What is expected -> Repeat these lines of the material word for word, beginning at the line that contains "Select the 18.750 milhas payment option" and stopping after the line that contains "Action: (169, 111)".

Item position entries
.....

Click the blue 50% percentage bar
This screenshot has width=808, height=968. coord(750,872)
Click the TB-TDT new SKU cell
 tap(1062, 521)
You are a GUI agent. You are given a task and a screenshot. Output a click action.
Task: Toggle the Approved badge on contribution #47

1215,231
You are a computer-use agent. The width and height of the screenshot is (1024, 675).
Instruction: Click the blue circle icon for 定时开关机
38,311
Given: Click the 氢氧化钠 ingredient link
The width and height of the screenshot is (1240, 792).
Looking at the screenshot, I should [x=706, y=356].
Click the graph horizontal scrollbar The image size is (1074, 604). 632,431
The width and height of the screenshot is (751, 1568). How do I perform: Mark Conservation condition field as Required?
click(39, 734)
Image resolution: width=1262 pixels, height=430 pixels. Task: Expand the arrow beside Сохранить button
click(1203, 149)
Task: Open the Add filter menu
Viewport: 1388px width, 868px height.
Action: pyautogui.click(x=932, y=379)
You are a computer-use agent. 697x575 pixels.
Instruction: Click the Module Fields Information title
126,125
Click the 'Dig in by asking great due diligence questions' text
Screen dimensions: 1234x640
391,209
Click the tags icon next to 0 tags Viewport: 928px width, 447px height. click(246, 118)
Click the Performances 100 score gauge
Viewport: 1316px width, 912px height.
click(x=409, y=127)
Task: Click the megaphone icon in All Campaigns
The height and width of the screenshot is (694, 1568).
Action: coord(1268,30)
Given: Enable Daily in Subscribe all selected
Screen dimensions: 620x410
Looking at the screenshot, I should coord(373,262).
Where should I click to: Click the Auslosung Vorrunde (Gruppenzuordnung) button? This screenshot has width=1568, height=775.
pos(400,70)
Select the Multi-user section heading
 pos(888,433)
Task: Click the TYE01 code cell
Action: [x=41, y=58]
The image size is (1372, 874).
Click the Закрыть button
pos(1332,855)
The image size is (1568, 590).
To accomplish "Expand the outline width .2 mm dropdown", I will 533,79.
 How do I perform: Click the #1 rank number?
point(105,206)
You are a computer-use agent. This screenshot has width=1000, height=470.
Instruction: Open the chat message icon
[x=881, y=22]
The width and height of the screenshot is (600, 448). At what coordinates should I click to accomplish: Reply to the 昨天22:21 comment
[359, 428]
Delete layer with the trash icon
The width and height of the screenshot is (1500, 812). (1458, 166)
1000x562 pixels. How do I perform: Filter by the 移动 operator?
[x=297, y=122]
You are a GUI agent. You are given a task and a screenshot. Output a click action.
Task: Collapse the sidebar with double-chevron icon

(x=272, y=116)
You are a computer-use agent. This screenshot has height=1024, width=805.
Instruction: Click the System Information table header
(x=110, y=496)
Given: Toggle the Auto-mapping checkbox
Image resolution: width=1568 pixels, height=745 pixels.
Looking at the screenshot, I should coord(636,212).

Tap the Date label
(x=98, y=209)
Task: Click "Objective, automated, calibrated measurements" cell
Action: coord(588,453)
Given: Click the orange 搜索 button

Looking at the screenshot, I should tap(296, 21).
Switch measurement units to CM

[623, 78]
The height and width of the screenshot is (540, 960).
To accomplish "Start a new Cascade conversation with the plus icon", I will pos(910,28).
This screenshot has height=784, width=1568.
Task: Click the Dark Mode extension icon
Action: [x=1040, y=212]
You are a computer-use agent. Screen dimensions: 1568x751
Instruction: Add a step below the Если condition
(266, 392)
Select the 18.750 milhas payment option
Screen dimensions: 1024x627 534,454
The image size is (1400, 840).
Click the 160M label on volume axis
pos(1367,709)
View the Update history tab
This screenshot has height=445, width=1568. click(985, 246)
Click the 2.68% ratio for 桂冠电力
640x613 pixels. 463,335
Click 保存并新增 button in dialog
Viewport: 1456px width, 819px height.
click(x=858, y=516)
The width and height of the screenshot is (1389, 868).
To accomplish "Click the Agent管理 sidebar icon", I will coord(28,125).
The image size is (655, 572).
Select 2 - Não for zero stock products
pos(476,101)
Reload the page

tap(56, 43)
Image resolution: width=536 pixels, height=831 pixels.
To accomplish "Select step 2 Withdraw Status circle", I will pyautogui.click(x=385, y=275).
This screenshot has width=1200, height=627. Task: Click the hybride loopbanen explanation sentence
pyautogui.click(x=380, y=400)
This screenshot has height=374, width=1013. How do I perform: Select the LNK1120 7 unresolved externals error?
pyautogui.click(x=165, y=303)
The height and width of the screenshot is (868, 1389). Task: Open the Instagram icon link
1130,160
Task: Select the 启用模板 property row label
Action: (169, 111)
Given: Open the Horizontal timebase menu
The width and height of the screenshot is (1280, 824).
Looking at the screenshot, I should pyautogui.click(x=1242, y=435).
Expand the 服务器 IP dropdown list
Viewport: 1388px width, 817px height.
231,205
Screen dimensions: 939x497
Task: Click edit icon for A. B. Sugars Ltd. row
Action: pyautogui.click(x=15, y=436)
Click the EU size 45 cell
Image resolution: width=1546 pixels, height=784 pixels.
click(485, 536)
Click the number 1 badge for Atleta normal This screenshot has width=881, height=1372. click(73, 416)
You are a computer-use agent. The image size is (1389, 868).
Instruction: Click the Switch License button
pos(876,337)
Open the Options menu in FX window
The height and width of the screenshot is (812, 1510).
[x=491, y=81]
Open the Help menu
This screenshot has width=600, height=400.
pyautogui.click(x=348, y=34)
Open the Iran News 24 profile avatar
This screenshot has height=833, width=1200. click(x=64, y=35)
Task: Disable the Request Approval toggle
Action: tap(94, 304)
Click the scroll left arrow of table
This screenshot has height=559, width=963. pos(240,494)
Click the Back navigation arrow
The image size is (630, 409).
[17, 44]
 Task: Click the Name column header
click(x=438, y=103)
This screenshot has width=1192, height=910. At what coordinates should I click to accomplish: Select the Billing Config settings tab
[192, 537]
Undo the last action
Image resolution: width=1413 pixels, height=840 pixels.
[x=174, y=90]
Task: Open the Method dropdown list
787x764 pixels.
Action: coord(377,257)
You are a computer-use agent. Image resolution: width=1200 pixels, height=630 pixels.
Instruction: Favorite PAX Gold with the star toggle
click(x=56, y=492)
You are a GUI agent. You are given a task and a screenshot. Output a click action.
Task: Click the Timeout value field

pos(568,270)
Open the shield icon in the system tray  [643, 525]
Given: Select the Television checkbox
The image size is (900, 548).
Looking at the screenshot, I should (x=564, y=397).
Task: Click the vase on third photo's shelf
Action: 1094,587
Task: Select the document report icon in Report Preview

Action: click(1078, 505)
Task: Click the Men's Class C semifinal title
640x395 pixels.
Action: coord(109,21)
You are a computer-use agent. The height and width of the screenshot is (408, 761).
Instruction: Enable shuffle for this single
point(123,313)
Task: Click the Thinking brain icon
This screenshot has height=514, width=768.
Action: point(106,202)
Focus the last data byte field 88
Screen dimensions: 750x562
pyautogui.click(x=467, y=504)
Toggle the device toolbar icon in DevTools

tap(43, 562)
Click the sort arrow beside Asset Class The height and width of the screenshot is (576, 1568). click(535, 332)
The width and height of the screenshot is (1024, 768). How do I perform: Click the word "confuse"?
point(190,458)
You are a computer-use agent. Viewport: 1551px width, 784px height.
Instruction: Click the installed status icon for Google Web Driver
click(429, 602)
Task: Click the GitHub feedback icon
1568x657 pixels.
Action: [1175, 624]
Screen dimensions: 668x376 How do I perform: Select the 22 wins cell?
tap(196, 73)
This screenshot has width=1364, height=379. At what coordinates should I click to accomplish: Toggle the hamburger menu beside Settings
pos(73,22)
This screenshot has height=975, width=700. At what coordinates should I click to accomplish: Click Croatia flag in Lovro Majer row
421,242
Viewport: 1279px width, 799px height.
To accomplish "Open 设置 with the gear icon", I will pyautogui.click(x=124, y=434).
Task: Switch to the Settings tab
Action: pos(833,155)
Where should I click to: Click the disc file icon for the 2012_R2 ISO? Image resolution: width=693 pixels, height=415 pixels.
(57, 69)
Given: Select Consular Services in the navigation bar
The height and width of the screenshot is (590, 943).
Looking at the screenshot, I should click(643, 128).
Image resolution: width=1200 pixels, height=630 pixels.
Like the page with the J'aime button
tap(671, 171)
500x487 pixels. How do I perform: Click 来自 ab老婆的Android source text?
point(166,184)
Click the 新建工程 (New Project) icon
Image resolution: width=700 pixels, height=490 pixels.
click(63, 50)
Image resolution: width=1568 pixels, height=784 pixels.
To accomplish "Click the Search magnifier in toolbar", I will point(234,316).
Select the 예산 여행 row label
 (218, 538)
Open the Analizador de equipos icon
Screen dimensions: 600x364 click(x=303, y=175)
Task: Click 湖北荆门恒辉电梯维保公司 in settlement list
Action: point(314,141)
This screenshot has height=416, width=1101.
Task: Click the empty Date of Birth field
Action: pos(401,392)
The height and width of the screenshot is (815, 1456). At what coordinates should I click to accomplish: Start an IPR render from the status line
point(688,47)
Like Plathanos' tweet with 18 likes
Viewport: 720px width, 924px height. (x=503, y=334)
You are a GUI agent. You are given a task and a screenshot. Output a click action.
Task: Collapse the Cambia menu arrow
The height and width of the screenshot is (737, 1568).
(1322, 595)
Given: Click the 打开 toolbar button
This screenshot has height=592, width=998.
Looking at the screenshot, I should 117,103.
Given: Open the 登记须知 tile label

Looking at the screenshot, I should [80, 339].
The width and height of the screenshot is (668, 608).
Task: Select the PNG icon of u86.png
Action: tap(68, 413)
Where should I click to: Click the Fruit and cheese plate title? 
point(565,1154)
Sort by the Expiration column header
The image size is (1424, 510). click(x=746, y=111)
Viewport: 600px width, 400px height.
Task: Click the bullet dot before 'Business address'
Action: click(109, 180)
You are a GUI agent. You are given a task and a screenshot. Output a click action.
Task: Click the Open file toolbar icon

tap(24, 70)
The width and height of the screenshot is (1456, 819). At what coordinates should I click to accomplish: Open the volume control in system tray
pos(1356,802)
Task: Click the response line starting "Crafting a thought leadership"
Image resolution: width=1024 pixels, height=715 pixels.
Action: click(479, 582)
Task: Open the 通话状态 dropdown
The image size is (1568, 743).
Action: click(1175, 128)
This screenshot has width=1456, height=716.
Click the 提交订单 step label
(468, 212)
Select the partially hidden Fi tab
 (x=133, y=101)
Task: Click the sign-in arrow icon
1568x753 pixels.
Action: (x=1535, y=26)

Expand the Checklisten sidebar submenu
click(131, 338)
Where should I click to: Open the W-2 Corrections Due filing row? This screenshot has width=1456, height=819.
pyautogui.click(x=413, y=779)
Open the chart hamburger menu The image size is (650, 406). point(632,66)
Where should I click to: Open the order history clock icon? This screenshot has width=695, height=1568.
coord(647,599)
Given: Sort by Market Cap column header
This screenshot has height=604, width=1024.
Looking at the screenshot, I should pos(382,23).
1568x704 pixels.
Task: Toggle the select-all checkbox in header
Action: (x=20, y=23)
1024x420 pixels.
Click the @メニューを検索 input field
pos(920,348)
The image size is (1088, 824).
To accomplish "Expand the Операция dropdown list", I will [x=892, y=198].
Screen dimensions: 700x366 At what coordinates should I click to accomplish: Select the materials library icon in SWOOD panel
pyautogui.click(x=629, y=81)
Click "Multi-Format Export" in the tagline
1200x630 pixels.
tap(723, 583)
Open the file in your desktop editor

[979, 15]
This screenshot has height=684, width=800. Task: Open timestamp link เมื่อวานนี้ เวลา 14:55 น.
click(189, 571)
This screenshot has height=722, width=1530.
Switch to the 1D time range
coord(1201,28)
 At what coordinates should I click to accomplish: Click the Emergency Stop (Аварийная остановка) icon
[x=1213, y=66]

.....

Reply to the task ->
Select the 18.750 milhas payment option
Screen dimensions: 1024x627 534,454
The image size is (1400, 840).
Click the 160M label on volume axis
pos(1367,709)
View the Update history tab
This screenshot has height=445, width=1568. click(985, 246)
Click the 2.68% ratio for 桂冠电力
640x613 pixels. 463,335
Click 保存并新增 button in dialog
Viewport: 1456px width, 819px height.
click(x=858, y=516)
The width and height of the screenshot is (1389, 868).
To accomplish "Click the Agent管理 sidebar icon", I will coord(28,125).
The image size is (655, 572).
Select 2 - Não for zero stock products
pos(476,101)
Reload the page

tap(56, 43)
Image resolution: width=536 pixels, height=831 pixels.
To accomplish "Select step 2 Withdraw Status circle", I will pyautogui.click(x=385, y=275).
This screenshot has width=1200, height=627. Task: Click the hybride loopbanen explanation sentence
pyautogui.click(x=380, y=400)
This screenshot has height=374, width=1013. How do I perform: Select the LNK1120 7 unresolved externals error?
pyautogui.click(x=165, y=303)
The height and width of the screenshot is (868, 1389). Task: Open the Instagram icon link
1130,160
Task: Select the 启用模板 property row label
Action: (169, 111)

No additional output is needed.